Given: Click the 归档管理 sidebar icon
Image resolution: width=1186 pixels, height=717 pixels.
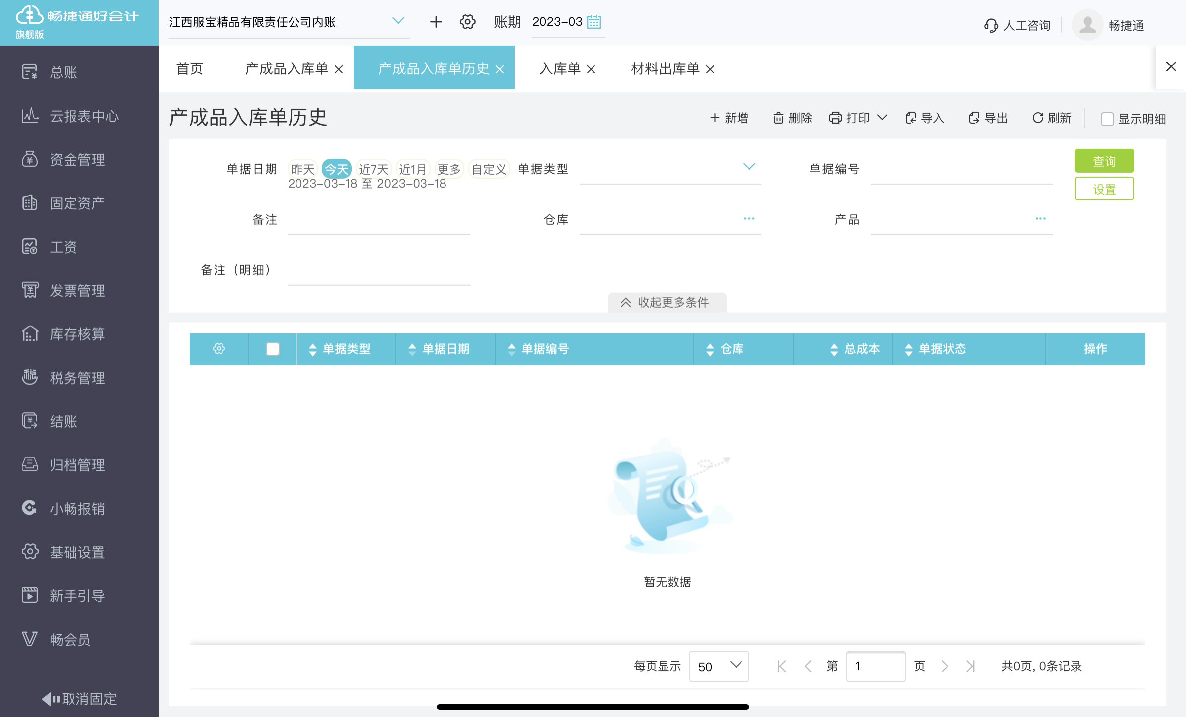Looking at the screenshot, I should pos(30,464).
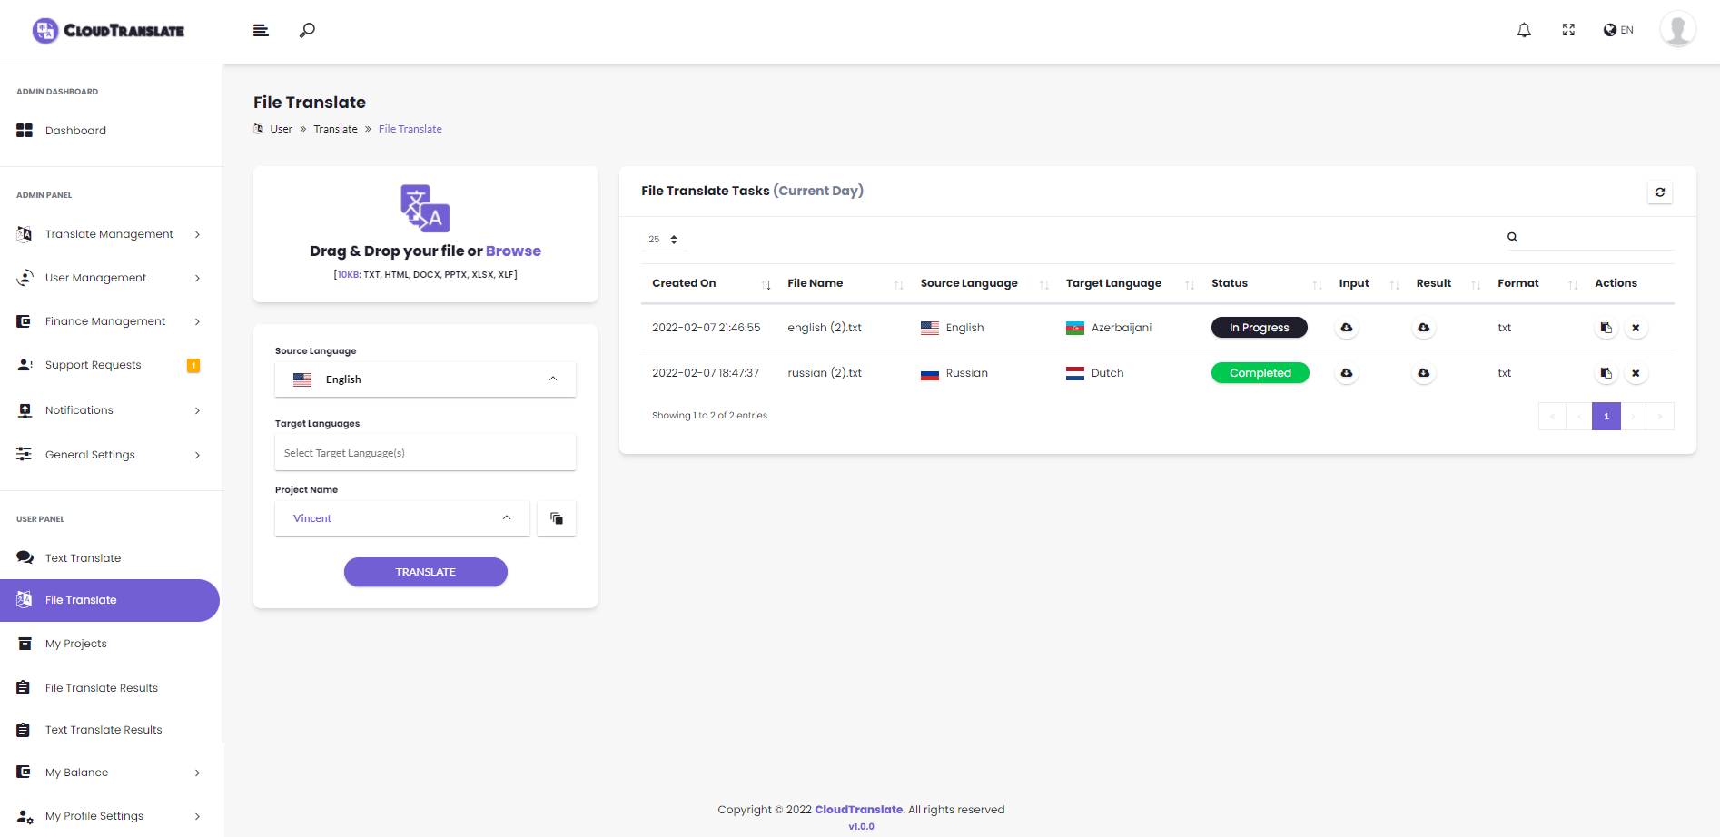Open the Source Language English dropdown
Image resolution: width=1720 pixels, height=837 pixels.
tap(425, 379)
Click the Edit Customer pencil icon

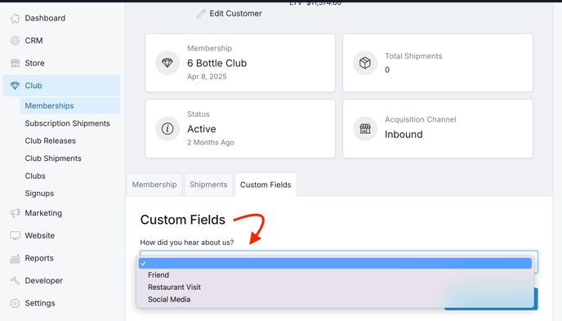point(202,14)
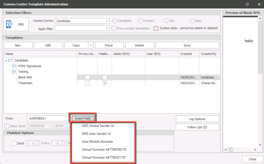Toggle Mailshot checkbox for Timesheet
The width and height of the screenshot is (264, 164).
click(105, 83)
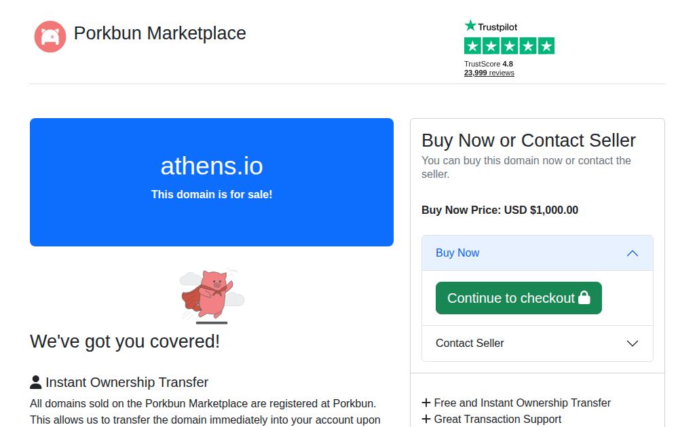Click Continue to checkout button

point(519,298)
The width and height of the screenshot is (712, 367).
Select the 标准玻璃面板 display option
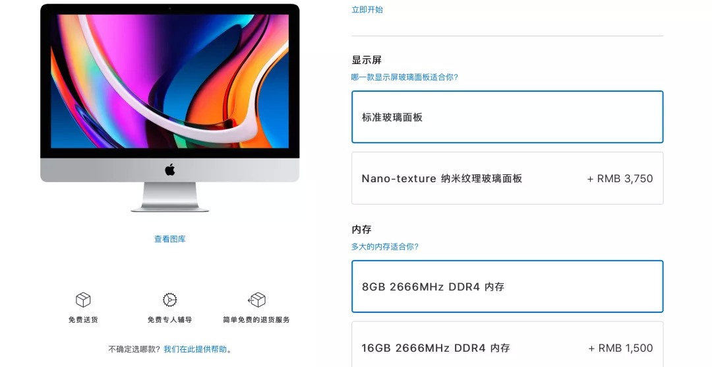pos(507,117)
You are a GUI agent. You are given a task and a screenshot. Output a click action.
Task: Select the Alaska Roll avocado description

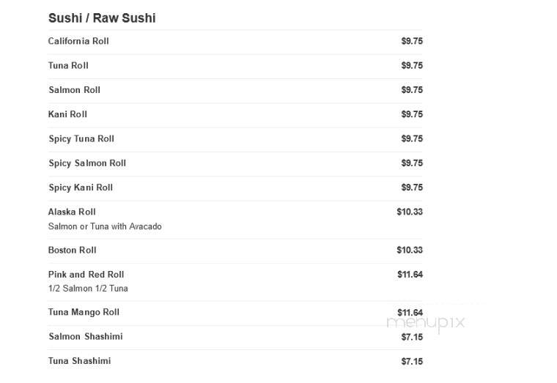coord(105,226)
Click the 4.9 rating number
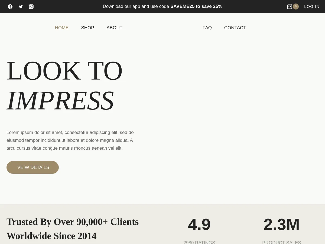Screen dimensions: 325x244 [x=199, y=224]
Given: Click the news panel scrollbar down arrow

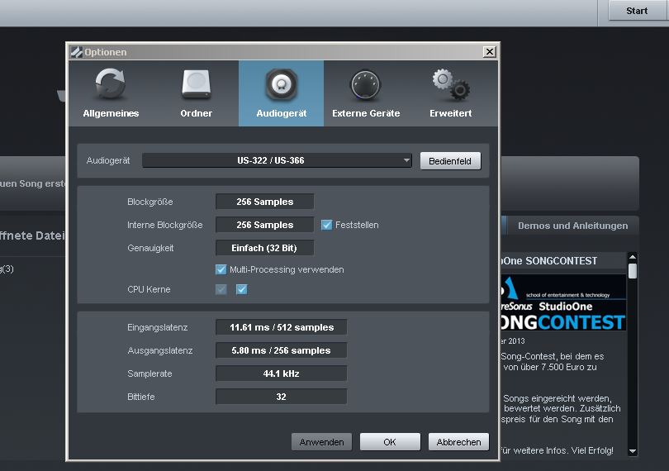Looking at the screenshot, I should coord(633,451).
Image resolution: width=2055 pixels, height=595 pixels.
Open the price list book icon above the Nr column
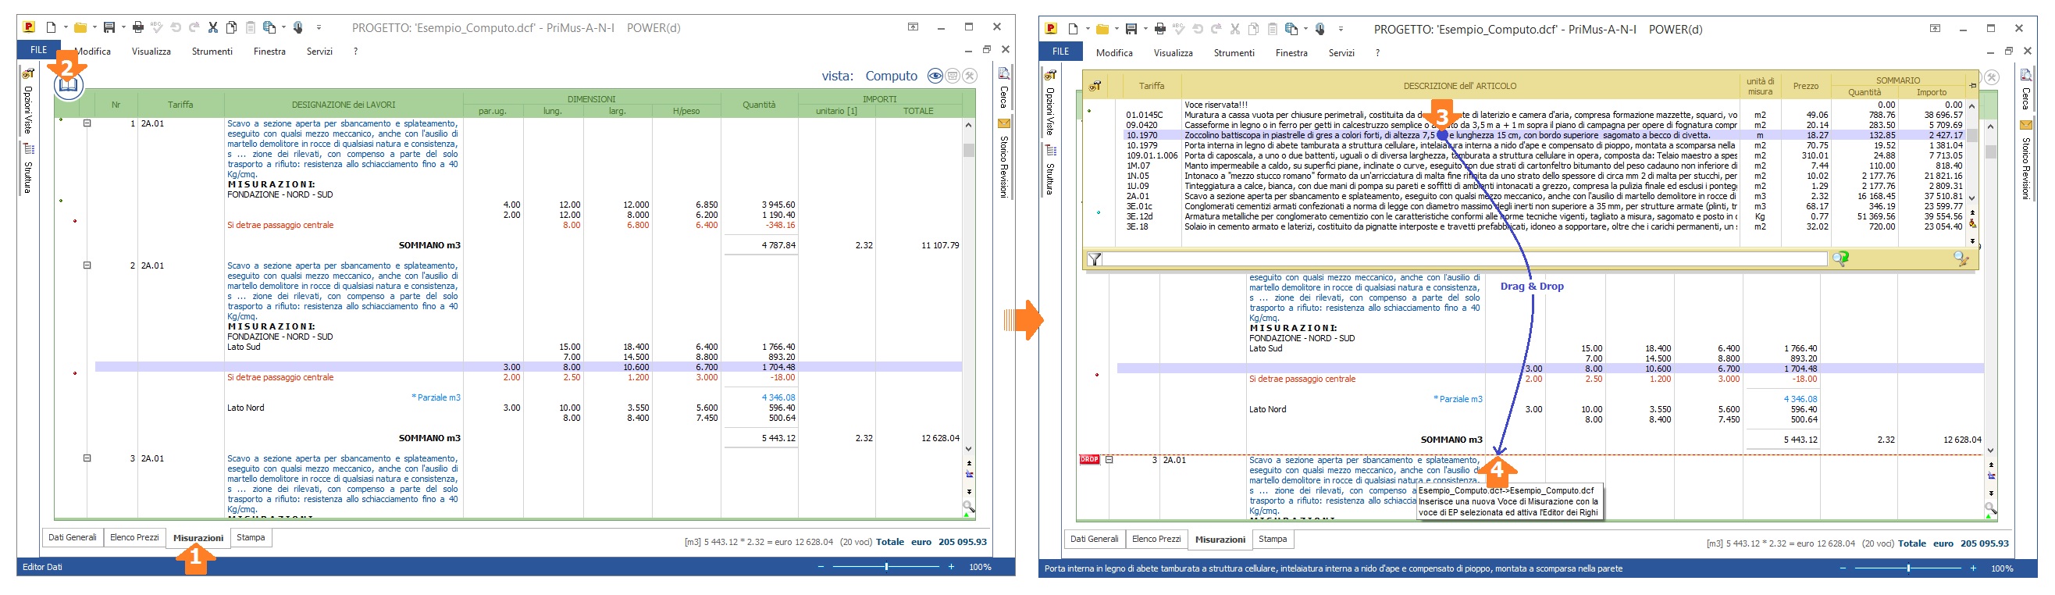click(68, 85)
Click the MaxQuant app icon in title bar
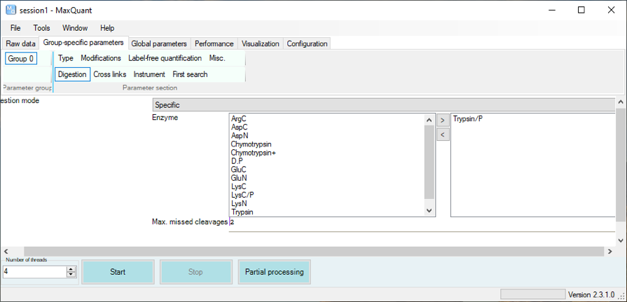Viewport: 627px width, 302px height. 11,10
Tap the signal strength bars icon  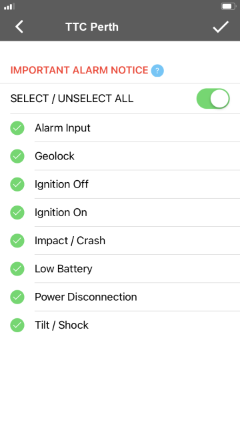(x=9, y=6)
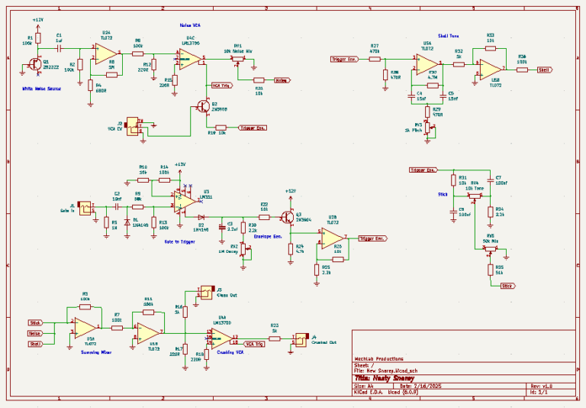Click the Noise output label after R21

(282, 79)

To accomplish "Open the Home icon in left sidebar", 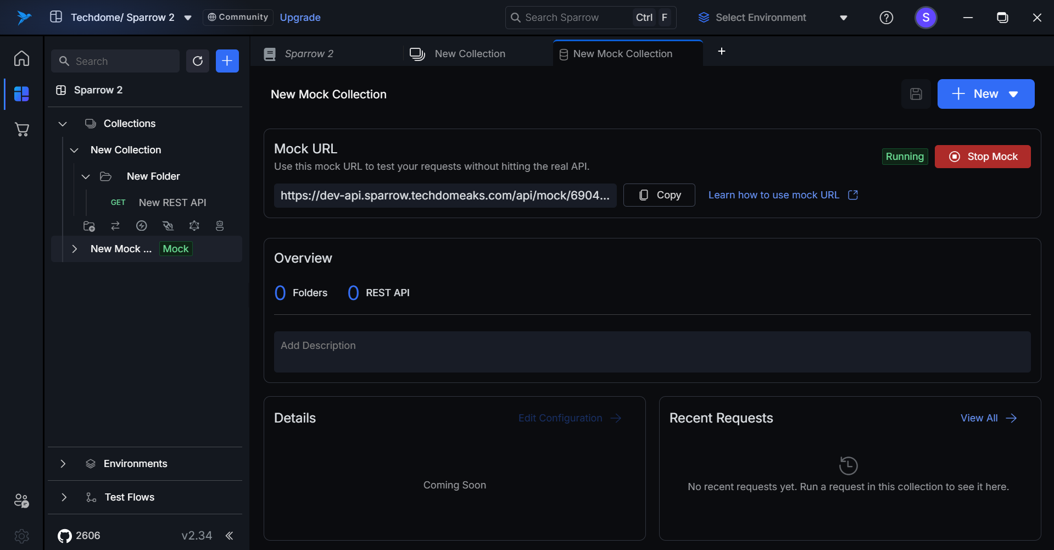I will coord(21,58).
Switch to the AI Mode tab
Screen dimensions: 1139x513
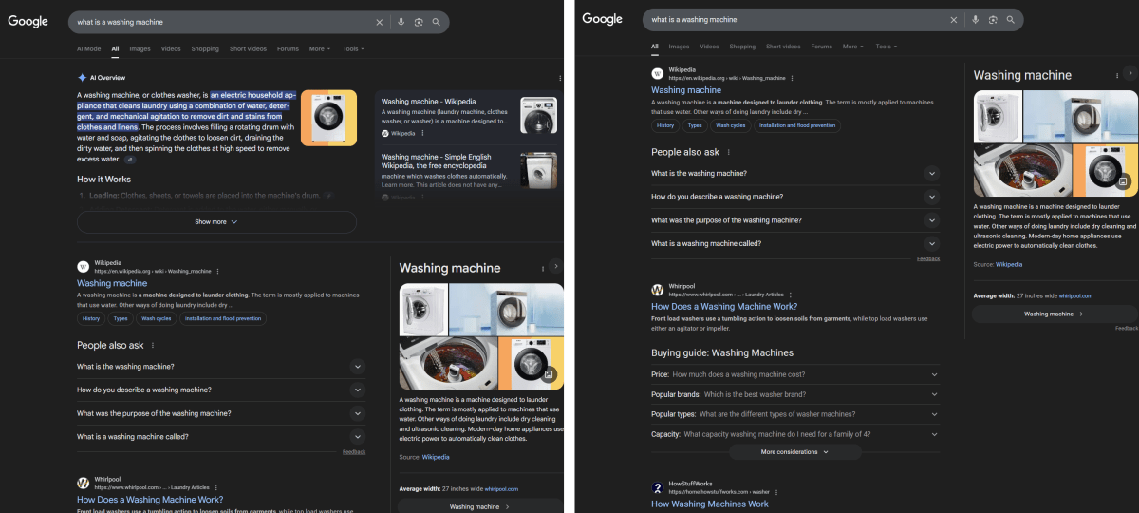pyautogui.click(x=88, y=48)
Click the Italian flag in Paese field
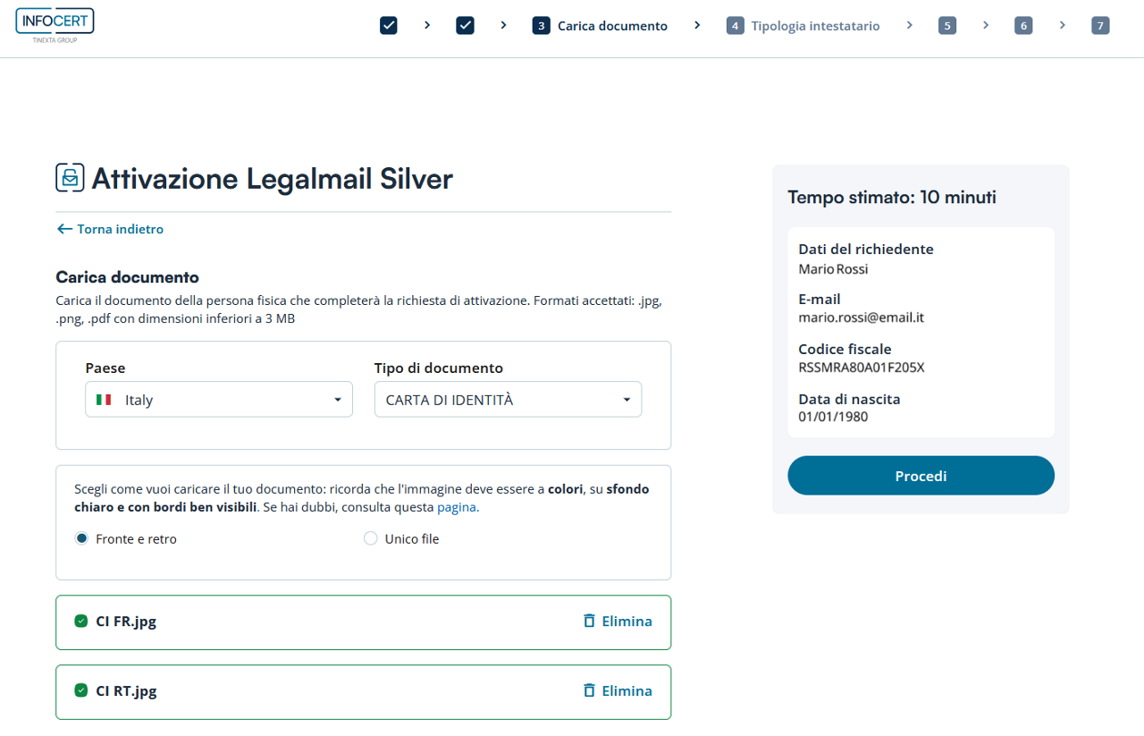This screenshot has height=736, width=1144. click(x=104, y=400)
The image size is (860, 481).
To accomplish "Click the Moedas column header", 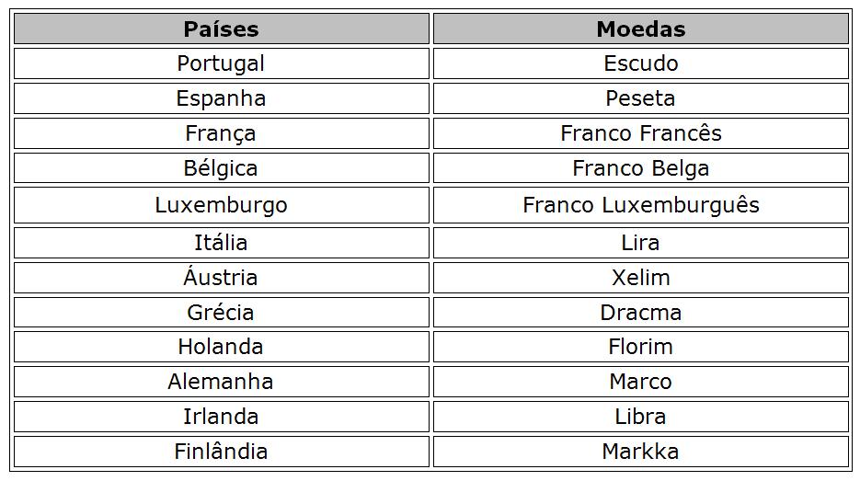I will [640, 29].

- - - - - - -

• WHAT THE TASK REQUIRES:
From the listing above, please give again the lines that begin with the line holding "You are a GUI" and go on through the line holding "Image resolution: width=2055", exactly, both ends included, minus any picture.

• RESPONSE BELOW:
You are a GUI agent. You are given a task and a screenshot. Output a click action.
Task: Select the Alaska Roll avocado description

coord(105,226)
Click the 4.9 rating number
Screen dimensions: 325x244 [x=199, y=224]
Given: Click the news panel scrollbar down arrow

Looking at the screenshot, I should coord(633,451).
Image resolution: width=2055 pixels, height=595 pixels.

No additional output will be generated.